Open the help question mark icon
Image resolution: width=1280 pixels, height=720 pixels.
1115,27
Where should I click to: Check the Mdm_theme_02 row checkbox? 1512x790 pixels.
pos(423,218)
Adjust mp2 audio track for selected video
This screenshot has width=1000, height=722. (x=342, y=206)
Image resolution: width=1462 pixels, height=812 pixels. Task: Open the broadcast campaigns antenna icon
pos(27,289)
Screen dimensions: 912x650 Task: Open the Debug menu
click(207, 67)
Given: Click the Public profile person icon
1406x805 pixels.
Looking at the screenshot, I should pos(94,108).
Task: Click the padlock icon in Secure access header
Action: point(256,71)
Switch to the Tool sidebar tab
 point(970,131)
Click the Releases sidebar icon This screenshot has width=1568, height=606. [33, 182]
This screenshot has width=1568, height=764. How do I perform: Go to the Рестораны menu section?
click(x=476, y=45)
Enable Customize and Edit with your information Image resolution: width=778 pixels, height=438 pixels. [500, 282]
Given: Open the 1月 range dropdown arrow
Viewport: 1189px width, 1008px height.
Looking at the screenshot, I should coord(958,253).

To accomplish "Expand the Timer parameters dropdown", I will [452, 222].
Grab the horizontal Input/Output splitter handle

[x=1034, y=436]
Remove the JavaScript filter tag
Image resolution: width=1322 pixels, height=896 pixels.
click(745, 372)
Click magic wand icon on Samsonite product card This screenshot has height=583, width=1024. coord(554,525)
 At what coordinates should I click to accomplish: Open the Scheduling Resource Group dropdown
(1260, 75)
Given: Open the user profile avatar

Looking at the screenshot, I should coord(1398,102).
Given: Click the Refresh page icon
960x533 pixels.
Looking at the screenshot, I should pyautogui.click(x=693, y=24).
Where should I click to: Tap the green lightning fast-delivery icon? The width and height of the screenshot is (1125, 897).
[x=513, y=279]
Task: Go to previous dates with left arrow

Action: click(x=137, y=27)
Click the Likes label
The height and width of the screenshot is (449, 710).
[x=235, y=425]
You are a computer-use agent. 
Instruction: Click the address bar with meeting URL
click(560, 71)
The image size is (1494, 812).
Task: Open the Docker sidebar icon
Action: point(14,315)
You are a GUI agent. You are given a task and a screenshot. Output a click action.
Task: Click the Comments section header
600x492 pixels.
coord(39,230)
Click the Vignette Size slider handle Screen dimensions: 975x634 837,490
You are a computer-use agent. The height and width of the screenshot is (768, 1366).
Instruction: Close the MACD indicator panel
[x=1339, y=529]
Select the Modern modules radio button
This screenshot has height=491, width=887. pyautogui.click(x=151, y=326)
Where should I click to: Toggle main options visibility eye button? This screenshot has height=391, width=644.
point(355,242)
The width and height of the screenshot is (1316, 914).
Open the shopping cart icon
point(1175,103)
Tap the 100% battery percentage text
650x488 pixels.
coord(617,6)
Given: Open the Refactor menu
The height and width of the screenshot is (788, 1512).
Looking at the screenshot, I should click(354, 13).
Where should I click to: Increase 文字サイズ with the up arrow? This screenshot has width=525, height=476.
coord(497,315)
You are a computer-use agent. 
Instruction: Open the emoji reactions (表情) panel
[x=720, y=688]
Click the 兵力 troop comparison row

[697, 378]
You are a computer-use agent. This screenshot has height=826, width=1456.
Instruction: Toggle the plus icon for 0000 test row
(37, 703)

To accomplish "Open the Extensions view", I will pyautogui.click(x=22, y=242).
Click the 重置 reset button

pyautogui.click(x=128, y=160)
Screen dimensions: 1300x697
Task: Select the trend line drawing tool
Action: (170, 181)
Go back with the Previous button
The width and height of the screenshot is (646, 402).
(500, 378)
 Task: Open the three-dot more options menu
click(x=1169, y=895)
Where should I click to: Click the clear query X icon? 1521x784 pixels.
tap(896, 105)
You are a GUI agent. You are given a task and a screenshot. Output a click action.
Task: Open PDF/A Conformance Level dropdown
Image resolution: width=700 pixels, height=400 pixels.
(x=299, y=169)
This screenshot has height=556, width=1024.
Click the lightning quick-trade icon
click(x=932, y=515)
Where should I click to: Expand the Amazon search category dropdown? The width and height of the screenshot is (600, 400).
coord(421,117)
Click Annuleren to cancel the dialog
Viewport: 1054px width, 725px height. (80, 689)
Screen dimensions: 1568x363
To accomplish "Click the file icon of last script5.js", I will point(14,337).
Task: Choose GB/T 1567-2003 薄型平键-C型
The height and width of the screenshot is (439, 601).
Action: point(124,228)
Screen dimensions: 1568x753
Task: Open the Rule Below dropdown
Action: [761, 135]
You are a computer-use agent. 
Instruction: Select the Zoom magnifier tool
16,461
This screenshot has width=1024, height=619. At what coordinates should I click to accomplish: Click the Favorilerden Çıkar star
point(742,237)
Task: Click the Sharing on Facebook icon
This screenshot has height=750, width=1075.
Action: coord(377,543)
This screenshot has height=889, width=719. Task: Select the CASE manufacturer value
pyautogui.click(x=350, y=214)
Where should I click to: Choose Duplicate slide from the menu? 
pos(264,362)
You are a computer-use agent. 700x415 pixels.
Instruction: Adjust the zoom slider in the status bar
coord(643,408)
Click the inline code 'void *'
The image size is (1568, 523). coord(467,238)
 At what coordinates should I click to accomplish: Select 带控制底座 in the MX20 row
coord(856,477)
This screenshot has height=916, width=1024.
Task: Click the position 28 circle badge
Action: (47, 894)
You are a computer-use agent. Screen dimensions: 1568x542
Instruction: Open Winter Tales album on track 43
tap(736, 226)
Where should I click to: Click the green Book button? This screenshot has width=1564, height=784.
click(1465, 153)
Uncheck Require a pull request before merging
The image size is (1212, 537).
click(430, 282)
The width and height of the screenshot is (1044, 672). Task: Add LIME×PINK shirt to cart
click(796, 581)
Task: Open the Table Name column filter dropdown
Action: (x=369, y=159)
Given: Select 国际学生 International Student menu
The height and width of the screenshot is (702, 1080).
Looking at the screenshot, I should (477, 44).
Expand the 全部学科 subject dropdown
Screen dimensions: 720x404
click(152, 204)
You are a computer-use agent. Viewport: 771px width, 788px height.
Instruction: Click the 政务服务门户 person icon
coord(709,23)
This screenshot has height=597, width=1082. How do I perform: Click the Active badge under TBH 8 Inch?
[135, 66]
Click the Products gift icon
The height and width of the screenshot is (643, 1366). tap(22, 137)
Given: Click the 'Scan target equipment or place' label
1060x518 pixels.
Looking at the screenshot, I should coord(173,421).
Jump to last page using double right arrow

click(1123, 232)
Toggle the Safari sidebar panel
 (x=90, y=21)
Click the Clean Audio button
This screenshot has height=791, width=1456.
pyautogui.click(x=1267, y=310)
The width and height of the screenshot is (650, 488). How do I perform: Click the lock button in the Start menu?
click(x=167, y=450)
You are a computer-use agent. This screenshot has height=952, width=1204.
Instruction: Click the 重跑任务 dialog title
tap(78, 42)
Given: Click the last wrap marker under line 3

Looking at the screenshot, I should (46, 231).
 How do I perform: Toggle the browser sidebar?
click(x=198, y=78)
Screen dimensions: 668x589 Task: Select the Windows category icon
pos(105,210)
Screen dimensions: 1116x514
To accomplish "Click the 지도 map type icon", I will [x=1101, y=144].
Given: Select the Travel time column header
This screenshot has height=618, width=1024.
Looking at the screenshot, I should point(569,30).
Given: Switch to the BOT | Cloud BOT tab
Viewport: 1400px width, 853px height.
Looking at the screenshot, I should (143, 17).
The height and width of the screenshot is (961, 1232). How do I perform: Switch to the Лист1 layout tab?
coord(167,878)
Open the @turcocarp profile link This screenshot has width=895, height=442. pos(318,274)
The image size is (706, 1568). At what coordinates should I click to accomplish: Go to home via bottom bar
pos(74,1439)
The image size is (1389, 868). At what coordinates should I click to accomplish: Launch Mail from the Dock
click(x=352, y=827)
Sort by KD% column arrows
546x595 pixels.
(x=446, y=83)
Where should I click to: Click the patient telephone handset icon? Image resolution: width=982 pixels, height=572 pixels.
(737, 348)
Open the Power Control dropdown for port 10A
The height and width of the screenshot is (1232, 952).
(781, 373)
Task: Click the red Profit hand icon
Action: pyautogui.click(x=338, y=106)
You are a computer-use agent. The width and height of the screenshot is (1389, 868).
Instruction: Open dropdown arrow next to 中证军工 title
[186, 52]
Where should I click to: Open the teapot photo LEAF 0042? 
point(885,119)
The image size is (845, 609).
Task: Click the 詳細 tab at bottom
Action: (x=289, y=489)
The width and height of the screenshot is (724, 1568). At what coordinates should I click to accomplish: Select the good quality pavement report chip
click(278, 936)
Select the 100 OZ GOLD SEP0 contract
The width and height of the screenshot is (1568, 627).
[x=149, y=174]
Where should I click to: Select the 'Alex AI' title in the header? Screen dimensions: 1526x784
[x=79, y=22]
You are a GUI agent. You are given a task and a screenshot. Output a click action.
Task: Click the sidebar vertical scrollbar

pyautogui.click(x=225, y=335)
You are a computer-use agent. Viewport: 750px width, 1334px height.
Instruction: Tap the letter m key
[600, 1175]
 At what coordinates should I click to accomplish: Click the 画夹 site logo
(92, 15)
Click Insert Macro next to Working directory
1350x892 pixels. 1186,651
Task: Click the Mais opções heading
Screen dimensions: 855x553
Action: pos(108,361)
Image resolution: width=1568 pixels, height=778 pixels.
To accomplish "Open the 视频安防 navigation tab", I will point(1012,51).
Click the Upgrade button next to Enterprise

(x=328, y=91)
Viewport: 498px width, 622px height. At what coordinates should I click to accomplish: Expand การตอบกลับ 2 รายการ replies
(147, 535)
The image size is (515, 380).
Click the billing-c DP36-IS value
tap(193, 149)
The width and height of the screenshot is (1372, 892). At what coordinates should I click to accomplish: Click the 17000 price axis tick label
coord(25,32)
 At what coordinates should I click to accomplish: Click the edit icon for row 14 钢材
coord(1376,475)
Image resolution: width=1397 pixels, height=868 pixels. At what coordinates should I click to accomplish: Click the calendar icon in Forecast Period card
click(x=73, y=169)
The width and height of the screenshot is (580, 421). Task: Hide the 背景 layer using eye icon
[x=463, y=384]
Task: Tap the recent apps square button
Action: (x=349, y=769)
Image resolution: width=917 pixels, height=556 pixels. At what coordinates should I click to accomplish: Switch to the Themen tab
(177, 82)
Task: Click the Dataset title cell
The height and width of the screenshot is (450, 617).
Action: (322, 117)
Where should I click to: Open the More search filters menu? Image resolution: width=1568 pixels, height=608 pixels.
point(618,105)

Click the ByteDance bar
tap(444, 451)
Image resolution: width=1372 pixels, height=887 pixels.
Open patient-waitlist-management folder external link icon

* WHAT YOU WILL DO:
Reproduce verbatim the lines of the listing above, from the line containing "has height=952, width=1204." through the line containing "Looking at the screenshot, I should (46, 231).", including both of those lines.

* WRITTEN ANSWER:
You are a computer-use agent. This screenshot has height=952, width=1204.
Instruction: Click the 重跑任务 dialog title
tap(78, 42)
Given: Click the last wrap marker under line 3

Looking at the screenshot, I should (46, 231).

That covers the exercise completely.